Dedizierte Scan Modi beschreiben spezifische Konfigurationen von Sicherheitssoftware zur Untersuchung von Dateisystemen oder Arbeitsspeicherbereichen. Diese Modi erlauben eine gezielte Ressourcenallokation während der Analyse von Bedrohungen. Sie dienen dazu die Systemlast bei gleichzeitig hoher Erkennungsrate zu optimieren. Professionelle Sicherheitslösungen nutzen diese Differenzierung um Echtzeitschutz von Hintergrundanalysen zu trennen.
Implementierung
Die technische Ausführung erfolgt durch definierte Priorisierung von I O Operationen. Ein schneller Scan Modus fokussiert sich primär auf bekannte Malware Signaturen in kritischen Systemverzeichnissen. Tiefenanalysen hingegen durchsuchen sektorweise den gesamten Datenträger nach verborgenen Anomalien.
Analyse
Die Auswahl des geeigneten Modus bestimmt maßgeblich die Performance und den Schutzgrad eines Endpunkts.

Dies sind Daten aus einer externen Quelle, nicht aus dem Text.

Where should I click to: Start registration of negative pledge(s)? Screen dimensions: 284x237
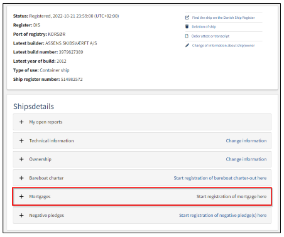tap(223, 215)
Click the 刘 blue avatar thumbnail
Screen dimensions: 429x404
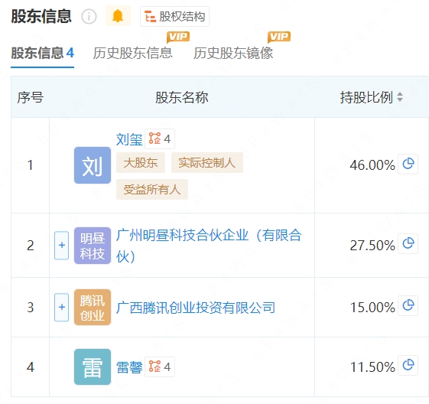pos(93,165)
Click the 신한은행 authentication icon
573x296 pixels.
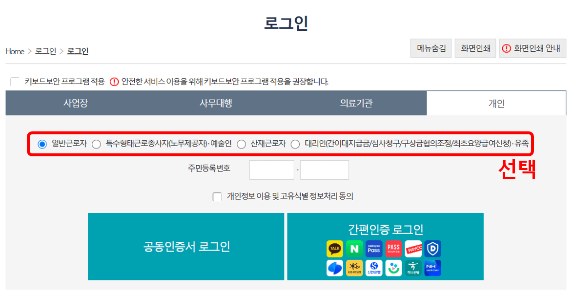[374, 268]
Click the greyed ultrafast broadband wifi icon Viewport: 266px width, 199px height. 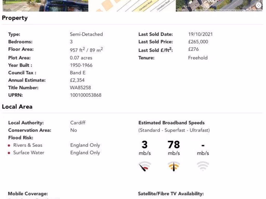(203, 166)

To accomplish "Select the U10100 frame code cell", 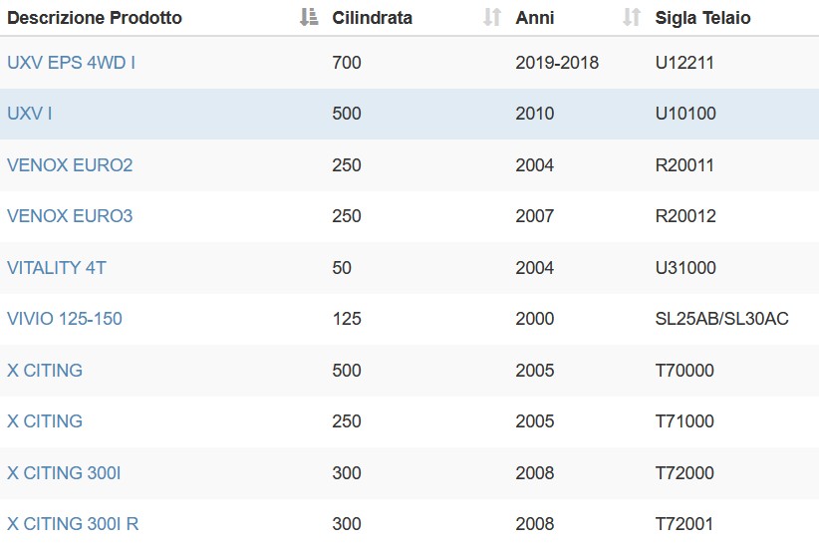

Eine fehlerhafte Konfiguration kann zur Umgehung von Sicherheitskontrollen durch verschleierte Schadsoftware führen. Daher erfordert die Administration eine genaue Kenntnis der Systemarchitektur.
Etymologie
Das Wort leitet sich vom lateinischen dedicare für zuweisen und dem englischen scan für abtasten ab. Es bezeichnet die zweckgebundene Zuweisung von Analysekapazitäten innerhalb einer Softwareumgebung.